- DATA EXTRACTS -
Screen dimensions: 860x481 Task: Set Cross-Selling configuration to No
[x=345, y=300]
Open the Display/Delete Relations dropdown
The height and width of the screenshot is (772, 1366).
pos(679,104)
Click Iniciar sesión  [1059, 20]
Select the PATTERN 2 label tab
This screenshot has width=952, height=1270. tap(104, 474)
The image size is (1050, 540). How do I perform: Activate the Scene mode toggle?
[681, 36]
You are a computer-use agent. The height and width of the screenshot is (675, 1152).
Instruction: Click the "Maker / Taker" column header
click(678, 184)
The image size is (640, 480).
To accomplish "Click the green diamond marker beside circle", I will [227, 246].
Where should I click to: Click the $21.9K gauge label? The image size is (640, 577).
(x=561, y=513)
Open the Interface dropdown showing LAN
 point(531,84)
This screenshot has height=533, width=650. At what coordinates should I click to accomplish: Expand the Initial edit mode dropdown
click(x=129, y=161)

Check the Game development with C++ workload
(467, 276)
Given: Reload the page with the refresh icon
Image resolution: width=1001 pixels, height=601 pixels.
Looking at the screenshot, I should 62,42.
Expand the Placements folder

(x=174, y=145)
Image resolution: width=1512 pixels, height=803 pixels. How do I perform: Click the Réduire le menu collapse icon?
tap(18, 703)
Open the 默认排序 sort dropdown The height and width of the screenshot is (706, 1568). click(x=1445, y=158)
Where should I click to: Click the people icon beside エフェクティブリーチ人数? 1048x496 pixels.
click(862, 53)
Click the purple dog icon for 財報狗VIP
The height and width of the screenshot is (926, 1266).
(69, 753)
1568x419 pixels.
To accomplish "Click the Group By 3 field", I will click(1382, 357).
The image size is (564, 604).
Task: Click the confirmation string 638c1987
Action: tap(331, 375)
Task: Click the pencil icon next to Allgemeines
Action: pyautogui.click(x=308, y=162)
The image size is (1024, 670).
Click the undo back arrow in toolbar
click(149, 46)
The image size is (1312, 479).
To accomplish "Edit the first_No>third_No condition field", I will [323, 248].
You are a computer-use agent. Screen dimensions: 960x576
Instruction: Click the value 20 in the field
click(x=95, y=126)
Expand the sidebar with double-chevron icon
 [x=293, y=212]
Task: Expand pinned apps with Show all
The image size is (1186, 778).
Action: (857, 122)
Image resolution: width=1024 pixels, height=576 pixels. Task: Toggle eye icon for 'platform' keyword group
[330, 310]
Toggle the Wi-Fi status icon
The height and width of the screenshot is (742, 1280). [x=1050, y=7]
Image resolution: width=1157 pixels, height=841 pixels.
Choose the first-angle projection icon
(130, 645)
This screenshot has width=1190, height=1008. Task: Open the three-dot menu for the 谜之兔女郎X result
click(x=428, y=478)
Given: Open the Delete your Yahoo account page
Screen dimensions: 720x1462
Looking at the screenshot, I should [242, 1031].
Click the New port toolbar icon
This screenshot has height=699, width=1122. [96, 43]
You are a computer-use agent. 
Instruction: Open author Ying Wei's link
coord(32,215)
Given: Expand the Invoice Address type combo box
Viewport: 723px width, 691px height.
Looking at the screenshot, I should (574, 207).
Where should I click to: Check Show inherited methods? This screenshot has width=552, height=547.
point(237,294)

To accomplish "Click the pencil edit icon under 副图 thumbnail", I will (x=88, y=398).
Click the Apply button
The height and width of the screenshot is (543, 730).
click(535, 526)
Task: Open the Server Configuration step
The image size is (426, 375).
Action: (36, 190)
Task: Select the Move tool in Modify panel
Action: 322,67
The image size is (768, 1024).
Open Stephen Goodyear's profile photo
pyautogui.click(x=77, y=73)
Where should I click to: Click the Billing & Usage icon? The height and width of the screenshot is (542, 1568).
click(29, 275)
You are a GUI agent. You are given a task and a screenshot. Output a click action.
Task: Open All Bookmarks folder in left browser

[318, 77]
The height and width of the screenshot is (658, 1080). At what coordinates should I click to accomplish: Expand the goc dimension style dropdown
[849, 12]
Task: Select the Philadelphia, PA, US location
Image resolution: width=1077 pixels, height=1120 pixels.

- AIM OF THE TASK -
Wherever a line of the data holds "agent", copy that line.

- ANSWER AREA -
You are a computer-use agent. The height and width of the screenshot is (675, 1152).
You are a computer-use agent. Screen dimensions: 960x576
You are a computer-use agent. 
You are a GUI agent. You are given a task and a screenshot. Output a click action.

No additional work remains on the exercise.